After the exhaust, you will probably want to look at upgrading the distributor, carburetor, and camshaft. A new distributor will allow for better spark and thus more power. A bigger carburetor is the best way to increase the amount of air flow and volume into the engine. Going with a minimum of 650 double or quad-barrels is a good starting point, and the 750 QuadraJets are reasonable upgrades.
Upgrading the camshaft is another great way to add power. You can easily add anywhere from 25–100 horsepower using a more aggressive camshaft. However, generally on the older 327s a more aggressive cam will sacrifice some low-end torque and performance.
After simple bolt-ons, your next steps are to build the heads, valve train, or look towards forced induction. If you are looking for a modest power upgrade after doing the above mods, a supercharger is a pretty easy way to go. You can add 100-150 horsepower without having to do a bunch of headwork and porting, which is much more cost effective.

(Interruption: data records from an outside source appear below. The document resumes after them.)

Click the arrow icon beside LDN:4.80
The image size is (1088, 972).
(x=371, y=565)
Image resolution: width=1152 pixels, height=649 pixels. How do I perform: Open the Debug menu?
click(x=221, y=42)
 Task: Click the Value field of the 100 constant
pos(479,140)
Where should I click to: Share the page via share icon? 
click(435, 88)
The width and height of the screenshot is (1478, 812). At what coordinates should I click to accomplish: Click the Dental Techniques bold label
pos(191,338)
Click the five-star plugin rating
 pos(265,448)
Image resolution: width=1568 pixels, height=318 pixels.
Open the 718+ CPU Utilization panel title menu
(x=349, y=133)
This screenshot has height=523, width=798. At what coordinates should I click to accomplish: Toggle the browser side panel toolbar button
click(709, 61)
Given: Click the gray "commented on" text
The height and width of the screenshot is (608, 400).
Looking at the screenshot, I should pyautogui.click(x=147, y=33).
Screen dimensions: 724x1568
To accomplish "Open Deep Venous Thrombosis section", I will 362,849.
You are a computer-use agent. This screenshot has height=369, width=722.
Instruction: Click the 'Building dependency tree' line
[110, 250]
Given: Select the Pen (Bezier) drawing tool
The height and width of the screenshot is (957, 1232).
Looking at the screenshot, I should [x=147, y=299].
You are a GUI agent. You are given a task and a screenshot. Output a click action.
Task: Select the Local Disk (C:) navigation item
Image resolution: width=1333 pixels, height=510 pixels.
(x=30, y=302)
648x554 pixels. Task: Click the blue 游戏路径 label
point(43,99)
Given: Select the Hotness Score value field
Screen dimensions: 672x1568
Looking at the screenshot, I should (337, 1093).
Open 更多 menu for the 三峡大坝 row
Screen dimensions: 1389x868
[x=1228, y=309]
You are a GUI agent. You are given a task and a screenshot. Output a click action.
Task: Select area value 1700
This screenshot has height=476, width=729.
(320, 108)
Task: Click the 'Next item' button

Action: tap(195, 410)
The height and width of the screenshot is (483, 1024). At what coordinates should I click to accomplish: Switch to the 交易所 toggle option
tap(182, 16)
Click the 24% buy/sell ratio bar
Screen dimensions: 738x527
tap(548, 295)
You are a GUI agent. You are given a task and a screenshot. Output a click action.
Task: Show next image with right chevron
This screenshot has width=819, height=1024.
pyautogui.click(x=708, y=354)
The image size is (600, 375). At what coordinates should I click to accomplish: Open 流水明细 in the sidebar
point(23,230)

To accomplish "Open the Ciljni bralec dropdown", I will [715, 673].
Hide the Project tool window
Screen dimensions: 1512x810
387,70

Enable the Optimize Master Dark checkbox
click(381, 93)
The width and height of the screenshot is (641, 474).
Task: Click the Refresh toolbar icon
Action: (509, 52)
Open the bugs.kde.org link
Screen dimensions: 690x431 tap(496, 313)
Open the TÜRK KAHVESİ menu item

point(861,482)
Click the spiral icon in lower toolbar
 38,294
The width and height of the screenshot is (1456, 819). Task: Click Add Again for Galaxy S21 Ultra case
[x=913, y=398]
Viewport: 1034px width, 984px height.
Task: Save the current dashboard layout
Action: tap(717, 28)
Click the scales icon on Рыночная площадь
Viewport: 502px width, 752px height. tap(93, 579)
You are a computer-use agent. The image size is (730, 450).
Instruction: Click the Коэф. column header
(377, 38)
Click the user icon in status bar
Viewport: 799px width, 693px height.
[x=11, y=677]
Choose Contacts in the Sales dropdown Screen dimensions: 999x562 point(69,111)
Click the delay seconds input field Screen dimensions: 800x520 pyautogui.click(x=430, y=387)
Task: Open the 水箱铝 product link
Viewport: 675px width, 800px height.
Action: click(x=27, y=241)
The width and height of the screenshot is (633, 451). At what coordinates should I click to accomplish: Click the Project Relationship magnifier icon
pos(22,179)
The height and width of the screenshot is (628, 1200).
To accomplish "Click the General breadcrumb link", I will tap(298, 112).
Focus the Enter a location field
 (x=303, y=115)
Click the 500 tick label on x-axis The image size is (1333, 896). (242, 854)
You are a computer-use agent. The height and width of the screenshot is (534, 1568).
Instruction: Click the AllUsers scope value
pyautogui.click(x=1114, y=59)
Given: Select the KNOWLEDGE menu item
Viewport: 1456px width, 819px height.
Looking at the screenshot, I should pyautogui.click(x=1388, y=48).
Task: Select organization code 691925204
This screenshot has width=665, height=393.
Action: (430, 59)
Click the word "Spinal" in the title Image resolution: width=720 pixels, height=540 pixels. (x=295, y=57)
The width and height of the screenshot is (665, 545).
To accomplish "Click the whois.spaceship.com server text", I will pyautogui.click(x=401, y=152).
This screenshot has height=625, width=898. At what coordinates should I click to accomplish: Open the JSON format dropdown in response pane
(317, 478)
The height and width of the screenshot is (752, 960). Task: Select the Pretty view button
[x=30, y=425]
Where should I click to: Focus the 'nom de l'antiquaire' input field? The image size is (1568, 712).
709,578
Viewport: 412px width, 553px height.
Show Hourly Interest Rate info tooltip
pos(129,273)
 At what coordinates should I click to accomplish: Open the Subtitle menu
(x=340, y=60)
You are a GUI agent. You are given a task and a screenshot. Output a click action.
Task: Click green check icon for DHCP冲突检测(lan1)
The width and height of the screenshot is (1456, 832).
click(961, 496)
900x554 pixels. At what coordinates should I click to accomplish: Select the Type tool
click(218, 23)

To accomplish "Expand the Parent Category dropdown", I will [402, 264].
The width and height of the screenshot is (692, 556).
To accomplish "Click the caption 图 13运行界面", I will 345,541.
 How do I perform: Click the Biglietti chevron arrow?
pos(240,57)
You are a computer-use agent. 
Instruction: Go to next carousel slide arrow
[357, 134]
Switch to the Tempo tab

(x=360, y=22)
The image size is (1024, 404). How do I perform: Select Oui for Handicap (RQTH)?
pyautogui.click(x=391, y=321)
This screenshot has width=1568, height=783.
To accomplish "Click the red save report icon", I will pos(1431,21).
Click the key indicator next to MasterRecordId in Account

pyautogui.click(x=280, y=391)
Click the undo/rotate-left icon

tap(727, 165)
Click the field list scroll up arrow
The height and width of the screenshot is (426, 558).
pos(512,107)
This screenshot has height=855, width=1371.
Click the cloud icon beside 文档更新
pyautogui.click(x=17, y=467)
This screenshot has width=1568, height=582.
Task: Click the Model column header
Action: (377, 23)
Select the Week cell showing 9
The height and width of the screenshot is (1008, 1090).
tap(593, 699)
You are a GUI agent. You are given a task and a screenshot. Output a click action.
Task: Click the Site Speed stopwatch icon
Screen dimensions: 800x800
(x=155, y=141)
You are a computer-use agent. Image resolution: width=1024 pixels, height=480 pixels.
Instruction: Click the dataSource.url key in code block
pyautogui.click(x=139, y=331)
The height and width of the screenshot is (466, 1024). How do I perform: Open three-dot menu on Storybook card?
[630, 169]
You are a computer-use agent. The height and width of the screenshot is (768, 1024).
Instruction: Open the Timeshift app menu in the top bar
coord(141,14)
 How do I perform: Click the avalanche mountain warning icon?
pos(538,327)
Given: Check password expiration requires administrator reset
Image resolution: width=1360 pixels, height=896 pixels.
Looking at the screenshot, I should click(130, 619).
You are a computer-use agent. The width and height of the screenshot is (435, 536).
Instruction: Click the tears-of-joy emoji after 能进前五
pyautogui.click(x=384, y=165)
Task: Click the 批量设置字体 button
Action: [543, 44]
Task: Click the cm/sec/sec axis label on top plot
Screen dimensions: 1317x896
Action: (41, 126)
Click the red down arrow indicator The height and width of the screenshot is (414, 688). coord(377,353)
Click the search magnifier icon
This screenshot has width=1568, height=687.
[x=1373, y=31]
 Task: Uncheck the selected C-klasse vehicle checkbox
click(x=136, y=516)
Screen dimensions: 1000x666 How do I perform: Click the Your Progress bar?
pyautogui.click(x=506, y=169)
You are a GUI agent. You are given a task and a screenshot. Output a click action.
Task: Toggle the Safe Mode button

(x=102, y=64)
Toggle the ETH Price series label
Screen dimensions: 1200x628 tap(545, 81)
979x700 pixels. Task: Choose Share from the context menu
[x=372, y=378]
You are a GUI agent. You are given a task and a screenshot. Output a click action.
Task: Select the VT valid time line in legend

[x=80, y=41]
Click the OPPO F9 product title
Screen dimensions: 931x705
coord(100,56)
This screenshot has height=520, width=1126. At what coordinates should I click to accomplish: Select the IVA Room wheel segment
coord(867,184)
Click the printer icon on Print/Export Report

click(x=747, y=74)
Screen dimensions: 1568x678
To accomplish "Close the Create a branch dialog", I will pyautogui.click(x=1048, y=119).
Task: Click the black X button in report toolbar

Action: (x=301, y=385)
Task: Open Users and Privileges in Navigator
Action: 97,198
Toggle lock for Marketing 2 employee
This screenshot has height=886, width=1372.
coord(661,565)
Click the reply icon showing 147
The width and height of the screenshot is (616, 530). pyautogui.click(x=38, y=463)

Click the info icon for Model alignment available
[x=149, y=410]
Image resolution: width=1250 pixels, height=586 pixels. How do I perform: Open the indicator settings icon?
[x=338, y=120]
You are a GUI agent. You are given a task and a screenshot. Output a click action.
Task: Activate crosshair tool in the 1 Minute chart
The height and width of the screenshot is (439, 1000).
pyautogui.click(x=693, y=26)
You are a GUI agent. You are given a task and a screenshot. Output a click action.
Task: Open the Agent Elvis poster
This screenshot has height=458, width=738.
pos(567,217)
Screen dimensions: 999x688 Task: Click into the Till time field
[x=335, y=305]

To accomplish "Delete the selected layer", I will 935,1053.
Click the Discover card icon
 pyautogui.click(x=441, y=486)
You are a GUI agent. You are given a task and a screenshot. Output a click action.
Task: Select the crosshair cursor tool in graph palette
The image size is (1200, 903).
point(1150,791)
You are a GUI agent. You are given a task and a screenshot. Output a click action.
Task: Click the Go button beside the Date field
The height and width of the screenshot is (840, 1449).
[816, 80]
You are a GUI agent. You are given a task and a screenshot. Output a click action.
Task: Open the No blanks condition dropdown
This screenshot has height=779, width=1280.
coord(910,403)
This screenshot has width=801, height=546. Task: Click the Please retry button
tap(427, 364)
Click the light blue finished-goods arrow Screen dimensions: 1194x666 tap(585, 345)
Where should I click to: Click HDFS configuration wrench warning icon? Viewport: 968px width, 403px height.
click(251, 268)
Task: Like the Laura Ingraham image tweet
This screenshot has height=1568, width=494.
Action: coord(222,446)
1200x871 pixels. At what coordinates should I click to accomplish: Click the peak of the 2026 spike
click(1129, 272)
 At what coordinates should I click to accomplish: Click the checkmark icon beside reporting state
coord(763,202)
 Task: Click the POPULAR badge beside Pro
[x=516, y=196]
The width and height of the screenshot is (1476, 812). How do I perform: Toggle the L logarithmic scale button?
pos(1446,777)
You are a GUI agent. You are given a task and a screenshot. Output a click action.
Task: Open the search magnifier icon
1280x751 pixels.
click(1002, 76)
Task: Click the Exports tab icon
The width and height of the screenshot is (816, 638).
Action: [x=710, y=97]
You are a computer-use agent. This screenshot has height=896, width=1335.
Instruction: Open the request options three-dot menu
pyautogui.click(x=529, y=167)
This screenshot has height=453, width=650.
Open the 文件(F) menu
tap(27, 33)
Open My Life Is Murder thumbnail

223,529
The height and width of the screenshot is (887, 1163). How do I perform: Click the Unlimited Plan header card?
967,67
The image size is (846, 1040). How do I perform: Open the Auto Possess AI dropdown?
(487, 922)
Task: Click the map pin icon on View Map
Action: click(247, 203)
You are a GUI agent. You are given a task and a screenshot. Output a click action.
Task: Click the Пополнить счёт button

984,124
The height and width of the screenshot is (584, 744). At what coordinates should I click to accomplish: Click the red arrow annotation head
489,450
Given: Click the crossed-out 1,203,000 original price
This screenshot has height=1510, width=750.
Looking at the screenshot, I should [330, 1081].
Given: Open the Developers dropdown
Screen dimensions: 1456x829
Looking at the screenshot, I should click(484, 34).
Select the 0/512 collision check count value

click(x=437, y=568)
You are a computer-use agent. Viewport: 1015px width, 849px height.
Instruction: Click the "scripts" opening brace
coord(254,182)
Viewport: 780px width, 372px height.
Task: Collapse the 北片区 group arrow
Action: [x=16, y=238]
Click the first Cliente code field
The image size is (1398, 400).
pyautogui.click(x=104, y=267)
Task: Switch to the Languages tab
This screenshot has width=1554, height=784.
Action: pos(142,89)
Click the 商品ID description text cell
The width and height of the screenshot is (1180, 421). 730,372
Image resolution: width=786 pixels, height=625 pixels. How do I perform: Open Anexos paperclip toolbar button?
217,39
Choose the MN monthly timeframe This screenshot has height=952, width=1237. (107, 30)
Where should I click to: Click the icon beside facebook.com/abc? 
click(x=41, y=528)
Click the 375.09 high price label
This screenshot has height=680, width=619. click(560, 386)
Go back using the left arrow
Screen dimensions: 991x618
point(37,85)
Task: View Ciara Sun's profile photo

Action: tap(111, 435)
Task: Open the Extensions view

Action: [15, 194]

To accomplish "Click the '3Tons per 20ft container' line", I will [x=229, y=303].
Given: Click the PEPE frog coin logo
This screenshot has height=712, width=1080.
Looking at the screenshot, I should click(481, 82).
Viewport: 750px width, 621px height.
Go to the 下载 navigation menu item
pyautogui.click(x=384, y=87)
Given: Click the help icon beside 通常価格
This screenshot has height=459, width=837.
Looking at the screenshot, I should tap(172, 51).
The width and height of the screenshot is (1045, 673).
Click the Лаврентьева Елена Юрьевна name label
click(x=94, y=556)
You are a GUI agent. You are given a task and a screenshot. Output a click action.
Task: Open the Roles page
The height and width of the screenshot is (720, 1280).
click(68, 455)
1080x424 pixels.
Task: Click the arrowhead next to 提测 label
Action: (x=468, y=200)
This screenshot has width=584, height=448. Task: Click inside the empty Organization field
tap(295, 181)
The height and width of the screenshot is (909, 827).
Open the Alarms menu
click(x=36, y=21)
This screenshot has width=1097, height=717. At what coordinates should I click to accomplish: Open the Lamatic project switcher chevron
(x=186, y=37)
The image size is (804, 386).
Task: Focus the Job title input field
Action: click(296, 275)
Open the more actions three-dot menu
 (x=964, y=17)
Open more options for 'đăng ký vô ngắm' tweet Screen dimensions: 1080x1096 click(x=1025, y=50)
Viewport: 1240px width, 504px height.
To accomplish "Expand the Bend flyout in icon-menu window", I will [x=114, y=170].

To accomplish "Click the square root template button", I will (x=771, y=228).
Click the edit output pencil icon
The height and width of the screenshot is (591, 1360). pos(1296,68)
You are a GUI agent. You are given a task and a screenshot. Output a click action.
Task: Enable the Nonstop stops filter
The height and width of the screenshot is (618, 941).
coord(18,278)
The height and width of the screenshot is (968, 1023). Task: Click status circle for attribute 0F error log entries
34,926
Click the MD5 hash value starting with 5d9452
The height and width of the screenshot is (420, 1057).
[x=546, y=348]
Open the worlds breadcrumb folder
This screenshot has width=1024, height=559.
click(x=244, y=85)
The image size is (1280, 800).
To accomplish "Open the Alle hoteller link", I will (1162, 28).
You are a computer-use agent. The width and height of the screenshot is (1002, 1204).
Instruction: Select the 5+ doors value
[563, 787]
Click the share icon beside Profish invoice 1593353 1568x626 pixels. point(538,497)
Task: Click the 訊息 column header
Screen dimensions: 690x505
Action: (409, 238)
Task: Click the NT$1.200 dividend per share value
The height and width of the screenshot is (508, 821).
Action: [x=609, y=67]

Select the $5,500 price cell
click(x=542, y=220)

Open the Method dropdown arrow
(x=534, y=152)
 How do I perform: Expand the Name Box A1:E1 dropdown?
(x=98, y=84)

However, if you are looking for a race oriented build, doing internal work and upgrading the pistons and rods is not a bad way to go. Though, it is much more expensive.
The Chevrolet 327 V8 Legacy
Though it only had a limited production span, the Chevrolet 327 V8 motor was one of their best in history. Even today it is still highly reviewed by small-block enthusiasts, a testament to its simple but solid design. Chevy put the 327 in just about everything they could, making a very reliable power plant for just short of a decade.
The most powerful and famous iterations of the 327 were the hot cammed L76 and L79 motors, as well as the cammed and fuel injected L84. Though it’s using SAE Gross measurements, these engines produced upwards of 325–375 horsepower and 345–355 lb-ft of torque. Today, 327 fuel injected L84 Corvettes routinely go for more than $100,000 in clean condition.